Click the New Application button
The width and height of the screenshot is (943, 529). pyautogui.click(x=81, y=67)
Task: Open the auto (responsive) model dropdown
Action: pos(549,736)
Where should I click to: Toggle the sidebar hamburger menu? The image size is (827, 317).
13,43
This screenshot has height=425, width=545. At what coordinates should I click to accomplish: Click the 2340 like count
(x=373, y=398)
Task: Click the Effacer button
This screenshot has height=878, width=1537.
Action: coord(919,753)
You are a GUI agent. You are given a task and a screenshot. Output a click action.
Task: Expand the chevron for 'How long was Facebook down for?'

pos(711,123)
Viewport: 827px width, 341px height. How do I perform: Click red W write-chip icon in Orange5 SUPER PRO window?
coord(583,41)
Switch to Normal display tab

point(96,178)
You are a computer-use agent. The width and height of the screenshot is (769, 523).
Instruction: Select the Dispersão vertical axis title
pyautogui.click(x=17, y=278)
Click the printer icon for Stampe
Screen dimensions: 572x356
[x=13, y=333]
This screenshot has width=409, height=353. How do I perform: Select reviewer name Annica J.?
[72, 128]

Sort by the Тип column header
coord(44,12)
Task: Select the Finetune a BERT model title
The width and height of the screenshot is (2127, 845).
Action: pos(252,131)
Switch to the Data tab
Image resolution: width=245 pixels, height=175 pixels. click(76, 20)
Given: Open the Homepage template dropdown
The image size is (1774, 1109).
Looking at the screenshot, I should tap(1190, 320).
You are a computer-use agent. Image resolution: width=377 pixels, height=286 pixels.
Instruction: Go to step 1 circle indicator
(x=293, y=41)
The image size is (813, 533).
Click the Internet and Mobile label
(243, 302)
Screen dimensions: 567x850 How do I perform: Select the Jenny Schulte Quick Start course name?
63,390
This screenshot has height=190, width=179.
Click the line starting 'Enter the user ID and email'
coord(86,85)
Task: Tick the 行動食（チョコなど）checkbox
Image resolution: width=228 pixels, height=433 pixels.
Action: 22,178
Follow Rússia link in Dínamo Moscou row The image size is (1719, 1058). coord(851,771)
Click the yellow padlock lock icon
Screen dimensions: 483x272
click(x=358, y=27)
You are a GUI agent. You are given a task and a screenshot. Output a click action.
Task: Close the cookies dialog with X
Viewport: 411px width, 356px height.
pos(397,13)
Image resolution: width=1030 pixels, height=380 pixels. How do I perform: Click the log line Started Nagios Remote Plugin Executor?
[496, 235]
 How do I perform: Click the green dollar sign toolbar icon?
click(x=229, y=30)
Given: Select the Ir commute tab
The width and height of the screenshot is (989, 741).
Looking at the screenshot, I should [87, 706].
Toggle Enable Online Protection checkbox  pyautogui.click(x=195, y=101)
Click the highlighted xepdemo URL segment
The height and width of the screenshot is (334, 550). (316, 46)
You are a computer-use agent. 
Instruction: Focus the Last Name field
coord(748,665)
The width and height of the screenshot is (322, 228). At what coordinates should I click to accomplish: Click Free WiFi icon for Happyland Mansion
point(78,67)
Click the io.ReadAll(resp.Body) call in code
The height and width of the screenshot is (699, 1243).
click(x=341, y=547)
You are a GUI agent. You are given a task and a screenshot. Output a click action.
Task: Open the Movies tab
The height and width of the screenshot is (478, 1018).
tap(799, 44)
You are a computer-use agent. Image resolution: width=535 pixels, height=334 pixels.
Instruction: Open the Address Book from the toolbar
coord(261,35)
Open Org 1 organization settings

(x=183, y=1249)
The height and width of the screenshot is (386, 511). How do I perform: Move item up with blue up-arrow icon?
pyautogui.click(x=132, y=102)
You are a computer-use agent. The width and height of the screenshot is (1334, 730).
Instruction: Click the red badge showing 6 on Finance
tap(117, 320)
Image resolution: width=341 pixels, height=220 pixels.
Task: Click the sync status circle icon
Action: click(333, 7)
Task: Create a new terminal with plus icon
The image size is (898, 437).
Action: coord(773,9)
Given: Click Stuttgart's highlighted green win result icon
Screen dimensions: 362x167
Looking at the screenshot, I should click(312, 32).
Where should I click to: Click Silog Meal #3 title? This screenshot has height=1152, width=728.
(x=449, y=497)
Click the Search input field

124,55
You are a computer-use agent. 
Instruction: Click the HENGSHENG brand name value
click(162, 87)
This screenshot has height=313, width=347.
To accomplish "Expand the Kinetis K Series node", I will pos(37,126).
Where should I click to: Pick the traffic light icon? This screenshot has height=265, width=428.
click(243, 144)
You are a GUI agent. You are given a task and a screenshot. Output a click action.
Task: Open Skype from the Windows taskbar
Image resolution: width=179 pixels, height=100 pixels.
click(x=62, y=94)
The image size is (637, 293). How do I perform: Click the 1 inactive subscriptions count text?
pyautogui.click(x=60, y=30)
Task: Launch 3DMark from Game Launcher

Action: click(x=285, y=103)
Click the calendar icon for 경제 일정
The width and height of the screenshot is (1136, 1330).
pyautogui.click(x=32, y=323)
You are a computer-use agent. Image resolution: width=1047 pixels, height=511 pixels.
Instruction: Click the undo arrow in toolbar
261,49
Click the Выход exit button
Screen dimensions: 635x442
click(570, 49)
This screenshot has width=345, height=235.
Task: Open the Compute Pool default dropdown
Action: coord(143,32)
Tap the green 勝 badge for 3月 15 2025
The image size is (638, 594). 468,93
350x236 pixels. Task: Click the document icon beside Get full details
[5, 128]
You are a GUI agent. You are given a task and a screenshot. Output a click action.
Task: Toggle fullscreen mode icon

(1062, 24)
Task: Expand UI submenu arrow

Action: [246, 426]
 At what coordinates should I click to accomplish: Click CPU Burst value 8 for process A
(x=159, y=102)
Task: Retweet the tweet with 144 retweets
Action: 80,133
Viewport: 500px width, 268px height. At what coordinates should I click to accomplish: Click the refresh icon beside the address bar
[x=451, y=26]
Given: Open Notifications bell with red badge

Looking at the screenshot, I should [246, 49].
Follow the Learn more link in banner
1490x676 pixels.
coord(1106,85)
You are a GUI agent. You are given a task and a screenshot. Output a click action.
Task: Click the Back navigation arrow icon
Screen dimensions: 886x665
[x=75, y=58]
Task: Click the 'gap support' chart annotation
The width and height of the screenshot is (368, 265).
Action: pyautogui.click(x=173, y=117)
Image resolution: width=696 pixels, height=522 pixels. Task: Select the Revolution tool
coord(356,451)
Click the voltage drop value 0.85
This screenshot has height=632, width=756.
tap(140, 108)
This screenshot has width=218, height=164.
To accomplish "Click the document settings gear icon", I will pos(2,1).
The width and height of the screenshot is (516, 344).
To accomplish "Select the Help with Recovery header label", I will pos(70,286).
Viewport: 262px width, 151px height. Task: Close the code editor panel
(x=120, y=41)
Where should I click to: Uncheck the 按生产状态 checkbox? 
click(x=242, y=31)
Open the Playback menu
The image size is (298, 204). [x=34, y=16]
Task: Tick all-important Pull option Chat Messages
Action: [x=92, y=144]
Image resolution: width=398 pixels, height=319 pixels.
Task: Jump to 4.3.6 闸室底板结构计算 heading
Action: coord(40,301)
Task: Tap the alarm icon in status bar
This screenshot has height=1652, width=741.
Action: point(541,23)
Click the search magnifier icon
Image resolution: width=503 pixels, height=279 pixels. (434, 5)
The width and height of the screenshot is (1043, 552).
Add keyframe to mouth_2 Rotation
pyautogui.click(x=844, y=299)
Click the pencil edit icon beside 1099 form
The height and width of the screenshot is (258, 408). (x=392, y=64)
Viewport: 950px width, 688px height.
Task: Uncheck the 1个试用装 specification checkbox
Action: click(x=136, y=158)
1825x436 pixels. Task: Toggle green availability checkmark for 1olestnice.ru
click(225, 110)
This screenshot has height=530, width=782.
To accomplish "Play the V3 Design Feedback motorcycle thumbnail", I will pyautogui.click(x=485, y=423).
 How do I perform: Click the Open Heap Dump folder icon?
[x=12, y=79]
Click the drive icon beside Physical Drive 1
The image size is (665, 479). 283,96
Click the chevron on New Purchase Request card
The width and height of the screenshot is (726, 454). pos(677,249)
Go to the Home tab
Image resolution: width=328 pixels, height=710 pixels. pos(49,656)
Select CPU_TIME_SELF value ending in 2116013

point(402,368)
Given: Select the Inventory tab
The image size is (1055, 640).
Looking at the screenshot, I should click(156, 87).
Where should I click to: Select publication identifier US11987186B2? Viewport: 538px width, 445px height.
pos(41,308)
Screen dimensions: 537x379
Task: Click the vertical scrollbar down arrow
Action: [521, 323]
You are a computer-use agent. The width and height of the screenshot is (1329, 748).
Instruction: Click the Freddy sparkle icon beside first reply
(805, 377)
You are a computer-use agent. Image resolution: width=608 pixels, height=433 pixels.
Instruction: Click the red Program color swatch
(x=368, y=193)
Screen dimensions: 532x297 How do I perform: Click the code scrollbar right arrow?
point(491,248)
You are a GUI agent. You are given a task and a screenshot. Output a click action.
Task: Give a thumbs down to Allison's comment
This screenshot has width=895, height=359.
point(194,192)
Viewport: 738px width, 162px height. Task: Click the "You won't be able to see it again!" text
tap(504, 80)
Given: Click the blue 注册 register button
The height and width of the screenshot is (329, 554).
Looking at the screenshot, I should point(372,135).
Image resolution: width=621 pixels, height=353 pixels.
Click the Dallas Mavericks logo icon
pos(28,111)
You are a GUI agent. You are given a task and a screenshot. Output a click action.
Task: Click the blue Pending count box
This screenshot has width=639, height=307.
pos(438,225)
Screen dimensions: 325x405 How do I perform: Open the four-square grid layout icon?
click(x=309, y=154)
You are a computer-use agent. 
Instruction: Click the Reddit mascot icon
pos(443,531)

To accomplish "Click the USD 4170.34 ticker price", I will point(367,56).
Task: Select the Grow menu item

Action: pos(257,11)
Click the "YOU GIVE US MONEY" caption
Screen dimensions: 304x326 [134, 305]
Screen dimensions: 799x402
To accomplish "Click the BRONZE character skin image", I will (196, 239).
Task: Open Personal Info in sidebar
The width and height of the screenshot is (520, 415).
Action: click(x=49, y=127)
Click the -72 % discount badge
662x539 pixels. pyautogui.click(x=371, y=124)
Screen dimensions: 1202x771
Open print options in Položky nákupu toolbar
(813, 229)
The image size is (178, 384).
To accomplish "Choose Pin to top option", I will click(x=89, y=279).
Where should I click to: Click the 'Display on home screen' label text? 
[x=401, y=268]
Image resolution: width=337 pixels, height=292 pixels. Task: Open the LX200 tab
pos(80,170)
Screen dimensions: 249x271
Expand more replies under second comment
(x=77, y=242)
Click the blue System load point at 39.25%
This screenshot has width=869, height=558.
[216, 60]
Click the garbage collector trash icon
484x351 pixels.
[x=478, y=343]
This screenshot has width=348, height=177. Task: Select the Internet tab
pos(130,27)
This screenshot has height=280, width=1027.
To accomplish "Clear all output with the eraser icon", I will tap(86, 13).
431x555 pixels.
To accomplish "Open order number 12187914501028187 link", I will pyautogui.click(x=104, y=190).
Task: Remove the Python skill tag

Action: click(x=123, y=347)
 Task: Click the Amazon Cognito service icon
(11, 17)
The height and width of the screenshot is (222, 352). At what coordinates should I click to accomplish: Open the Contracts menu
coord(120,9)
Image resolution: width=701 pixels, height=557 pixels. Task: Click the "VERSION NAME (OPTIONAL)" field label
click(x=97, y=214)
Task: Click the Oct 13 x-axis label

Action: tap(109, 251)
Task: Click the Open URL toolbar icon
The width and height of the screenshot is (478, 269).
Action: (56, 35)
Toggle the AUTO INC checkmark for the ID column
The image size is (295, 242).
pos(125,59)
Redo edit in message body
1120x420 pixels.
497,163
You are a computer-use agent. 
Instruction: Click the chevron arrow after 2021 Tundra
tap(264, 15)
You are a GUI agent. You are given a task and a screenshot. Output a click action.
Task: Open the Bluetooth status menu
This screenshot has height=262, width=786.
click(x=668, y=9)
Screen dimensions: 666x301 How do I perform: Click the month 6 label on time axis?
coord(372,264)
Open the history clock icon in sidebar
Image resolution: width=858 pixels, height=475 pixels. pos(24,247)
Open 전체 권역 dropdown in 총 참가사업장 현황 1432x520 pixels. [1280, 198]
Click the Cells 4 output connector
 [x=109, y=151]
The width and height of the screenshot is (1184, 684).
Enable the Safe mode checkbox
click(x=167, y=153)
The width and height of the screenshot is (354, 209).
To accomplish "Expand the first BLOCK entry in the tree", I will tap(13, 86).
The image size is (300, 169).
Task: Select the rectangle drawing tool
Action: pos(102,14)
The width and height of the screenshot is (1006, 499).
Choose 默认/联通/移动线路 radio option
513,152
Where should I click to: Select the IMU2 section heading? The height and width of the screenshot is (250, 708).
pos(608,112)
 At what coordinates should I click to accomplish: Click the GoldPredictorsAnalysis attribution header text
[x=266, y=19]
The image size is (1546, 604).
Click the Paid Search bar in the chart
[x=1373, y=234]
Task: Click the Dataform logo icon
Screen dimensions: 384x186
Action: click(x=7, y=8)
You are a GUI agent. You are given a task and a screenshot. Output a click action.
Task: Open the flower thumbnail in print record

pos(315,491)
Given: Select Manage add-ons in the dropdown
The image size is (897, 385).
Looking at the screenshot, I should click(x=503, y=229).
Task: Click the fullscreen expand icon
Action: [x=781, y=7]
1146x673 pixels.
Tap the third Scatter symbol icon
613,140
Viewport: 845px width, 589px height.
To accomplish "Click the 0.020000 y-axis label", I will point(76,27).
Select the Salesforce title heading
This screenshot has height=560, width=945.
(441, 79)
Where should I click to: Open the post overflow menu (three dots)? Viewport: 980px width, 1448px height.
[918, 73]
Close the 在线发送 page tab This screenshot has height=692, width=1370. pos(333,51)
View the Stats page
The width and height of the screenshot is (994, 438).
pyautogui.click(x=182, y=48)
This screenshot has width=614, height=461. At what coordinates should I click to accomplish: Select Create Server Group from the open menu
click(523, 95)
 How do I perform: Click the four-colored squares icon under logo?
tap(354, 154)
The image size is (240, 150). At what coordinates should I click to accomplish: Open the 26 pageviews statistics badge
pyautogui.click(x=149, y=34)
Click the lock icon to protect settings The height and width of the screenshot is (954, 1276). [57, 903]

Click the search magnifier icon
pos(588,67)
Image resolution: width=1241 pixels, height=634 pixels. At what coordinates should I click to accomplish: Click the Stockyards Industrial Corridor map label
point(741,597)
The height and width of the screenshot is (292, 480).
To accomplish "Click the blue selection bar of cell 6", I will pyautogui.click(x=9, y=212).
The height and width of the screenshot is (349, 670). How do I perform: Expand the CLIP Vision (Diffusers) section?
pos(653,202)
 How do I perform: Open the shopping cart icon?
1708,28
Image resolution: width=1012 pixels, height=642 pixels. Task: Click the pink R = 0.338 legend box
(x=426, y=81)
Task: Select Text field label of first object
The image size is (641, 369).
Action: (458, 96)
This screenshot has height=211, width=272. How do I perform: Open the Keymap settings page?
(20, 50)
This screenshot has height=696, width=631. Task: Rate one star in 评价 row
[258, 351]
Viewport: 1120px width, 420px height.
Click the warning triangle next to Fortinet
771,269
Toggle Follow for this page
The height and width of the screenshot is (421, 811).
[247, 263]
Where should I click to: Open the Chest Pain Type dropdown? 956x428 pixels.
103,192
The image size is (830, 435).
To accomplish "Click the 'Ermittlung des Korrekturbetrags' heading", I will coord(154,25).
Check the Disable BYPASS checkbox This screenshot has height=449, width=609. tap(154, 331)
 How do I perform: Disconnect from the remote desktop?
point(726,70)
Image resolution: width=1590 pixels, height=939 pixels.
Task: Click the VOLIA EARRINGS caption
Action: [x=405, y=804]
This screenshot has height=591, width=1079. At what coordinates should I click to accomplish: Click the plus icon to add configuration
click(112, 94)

◇ ◇ ◇

* What you have to do:
Everything from the line with "The height and width of the screenshot is (222, 352)." through the line with "Given: Select Manage add-ons in the dropdown" should be written out exactly as it appears above, end lines included, and nothing outside that range.

* Solution for this exercise:
The height and width of the screenshot is (222, 352). At what coordinates should I click to accomplish: Open the Contracts menu
coord(120,9)
Image resolution: width=701 pixels, height=557 pixels. Task: Click the "VERSION NAME (OPTIONAL)" field label
click(x=97, y=214)
Task: Click the Oct 13 x-axis label

Action: tap(109, 251)
Task: Click the Open URL toolbar icon
The width and height of the screenshot is (478, 269).
Action: (56, 35)
Toggle the AUTO INC checkmark for the ID column
The image size is (295, 242).
pos(125,59)
Redo edit in message body
1120x420 pixels.
497,163
You are a computer-use agent. 
Instruction: Click the chevron arrow after 2021 Tundra
tap(264, 15)
You are a GUI agent. You are given a task and a screenshot. Output a click action.
Task: Open the Bluetooth status menu
This screenshot has height=262, width=786.
click(x=668, y=9)
Screen dimensions: 666x301 How do I perform: Click the month 6 label on time axis?
coord(372,264)
Open the history clock icon in sidebar
Image resolution: width=858 pixels, height=475 pixels. pos(24,247)
Open 전체 권역 dropdown in 총 참가사업장 현황 1432x520 pixels. [1280, 198]
Click the Cells 4 output connector
 [x=109, y=151]
The width and height of the screenshot is (1184, 684).
Enable the Safe mode checkbox
click(x=167, y=153)
The width and height of the screenshot is (354, 209).
To accomplish "Expand the first BLOCK entry in the tree", I will tap(13, 86).
The image size is (300, 169).
Task: Select the rectangle drawing tool
Action: pos(102,14)
The width and height of the screenshot is (1006, 499).
Choose 默认/联通/移动线路 radio option
513,152
Where should I click to: Select the IMU2 section heading? The height and width of the screenshot is (250, 708).
pos(608,112)
 At what coordinates should I click to accomplish: Click the GoldPredictorsAnalysis attribution header text
[x=266, y=19]
The image size is (1546, 604).
Click the Paid Search bar in the chart
[x=1373, y=234]
Task: Click the Dataform logo icon
Screen dimensions: 384x186
Action: click(x=7, y=8)
You are a GUI agent. You are given a task and a screenshot. Output a click action.
Task: Open the flower thumbnail in print record

pos(315,491)
Given: Select Manage add-ons in the dropdown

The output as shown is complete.